Smith Family Human Rights Clinic

Two Semester Clinic - Next offering Fall 2024


Students join a community of advocates working to address the global power imbalances that drive economic and political inequality, exploitation, threats to physical security, poverty, and environmental injustice.


The Smith Family Human Rights Clinic trains students to be leaders in human rights advocacy. Students work on social justice advocacy around the world, in partnership with civil society, communities, and those directly affected by abuse.  

Clinic seminars provide a map of the terrain of international human rights advocacy, including the field’s dominant forms of action, strategies, methods, and critiques. In addition, the clinic serves as a laboratory for testing and modeling new and innovative modes of human rights work.

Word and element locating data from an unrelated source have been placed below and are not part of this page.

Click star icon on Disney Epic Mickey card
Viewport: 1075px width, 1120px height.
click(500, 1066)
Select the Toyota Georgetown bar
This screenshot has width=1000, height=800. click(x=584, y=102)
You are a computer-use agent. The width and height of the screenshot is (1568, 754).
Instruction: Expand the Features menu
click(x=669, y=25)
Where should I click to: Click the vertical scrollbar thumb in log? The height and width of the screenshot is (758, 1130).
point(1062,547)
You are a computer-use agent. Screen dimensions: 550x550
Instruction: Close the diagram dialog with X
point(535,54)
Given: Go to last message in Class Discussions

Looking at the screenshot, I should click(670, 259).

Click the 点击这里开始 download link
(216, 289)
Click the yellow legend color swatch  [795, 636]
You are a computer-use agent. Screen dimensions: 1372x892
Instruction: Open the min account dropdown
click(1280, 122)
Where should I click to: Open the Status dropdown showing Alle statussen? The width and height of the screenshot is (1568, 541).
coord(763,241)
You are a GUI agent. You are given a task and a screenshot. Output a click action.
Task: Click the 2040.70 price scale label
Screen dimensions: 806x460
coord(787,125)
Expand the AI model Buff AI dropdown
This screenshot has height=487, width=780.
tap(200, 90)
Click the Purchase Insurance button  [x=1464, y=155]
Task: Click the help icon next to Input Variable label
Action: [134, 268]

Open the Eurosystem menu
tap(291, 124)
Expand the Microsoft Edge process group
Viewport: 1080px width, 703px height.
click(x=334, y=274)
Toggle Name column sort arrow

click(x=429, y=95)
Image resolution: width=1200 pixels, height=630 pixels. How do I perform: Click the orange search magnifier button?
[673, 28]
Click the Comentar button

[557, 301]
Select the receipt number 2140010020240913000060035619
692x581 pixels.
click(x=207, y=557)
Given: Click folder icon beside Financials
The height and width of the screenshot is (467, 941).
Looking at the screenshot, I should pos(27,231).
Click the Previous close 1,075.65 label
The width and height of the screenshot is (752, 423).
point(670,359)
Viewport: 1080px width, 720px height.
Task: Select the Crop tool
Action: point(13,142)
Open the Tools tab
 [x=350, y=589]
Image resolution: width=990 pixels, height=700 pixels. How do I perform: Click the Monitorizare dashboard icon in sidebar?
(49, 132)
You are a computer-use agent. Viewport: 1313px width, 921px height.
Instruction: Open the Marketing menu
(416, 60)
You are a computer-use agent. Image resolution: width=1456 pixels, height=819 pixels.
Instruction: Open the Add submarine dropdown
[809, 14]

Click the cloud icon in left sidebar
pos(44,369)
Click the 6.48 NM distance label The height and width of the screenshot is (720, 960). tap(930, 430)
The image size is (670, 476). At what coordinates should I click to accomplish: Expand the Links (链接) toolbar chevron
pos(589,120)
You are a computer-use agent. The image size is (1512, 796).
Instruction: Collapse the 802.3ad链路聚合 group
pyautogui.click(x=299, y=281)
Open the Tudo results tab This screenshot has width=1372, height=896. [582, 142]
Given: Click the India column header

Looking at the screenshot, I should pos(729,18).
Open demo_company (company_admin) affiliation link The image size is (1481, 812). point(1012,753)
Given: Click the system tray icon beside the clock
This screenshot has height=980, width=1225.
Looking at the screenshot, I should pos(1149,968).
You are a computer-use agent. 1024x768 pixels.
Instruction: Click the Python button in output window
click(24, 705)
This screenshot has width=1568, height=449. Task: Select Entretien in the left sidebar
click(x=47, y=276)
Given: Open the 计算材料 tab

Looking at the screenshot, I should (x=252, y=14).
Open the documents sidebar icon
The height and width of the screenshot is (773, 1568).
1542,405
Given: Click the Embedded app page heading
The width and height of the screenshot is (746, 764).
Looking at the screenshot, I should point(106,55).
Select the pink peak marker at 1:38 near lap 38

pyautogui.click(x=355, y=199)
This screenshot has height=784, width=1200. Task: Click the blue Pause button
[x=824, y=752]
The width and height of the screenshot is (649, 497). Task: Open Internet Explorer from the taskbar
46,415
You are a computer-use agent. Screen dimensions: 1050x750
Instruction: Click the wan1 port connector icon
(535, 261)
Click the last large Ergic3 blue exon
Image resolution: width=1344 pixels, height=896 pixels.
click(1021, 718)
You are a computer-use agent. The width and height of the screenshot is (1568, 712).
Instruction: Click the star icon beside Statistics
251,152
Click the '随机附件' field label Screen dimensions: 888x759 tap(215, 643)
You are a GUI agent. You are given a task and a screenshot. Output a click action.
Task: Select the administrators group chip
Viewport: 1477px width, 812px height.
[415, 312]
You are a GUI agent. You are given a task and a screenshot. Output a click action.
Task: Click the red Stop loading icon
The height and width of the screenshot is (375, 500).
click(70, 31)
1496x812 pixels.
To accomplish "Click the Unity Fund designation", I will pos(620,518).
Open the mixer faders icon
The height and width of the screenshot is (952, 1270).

Instructor: Sarah Knuckey, Lieff, Cabraser, Heimann and Bernstein Clinical Professor of Human Rights
Experiential Credits: 7 credits (4 for seminar; 3 for fieldwork)
Available in: Fall 2024 (year long clinic)

Real-World Practice

Under the guidance of the clinic’s professors and supervisors, students develop the skills necessary to be strategic and creative human rights advocates, critically analyze human rights, and advance human rights methodologies. Skills include:

  • Project selection, design, and strategy.
  • Choice and sequence of advocacy tactics.
  • Fact-finding methodologies, evidence assessment, and interdisciplinary research methods.
  • Interviewing witnesses, experts, and perpetrators.
  • Digital and physical security.
  • Report and brief writing.
  • Using judicial and quasi-judicial processes.
  • Advocacy at the local, national, regional, and international levels.
  • Engaging the press and using social media.
  • Mitigating vicarious trauma and promoting resilience and well-being.
  • Ethical frameworks and the navigation of ethical dilemmas.
  • Accountability and project evaluation.
  • Engaging with critiques of human rights and transformative human rights advocacy.
  • Working with partners and engaging in rights-based human rights advocacy.
  • Teamwork and leadership.
  • Promoting inclusion and full participation, countering identity-based harms, and working as an effective ally.


Students work in teams on projects that are designed to pursue social justice in partnership with civil society and communities. Projects vary from year to year and span the globe. They have addressed urgent and complex human rights issues in the Central African Republic, Papua New Guinea, Peru, Yemen, Kashmir, and the United States. 

Recent topics include: 

  • Corporate accountability for human rights violations and environmental harms in the extractives industry.
  • Labor rights among immigrant communities.
  • Education rights and religious and ethnic discrimination.
  • The right to a fair trial.
  • Human rights and humanitarian law violations in counterterrorism operations and armed conflict.
  • The right to mental health during armed conflict and sexual violence.
  • The rights to water and sanitation.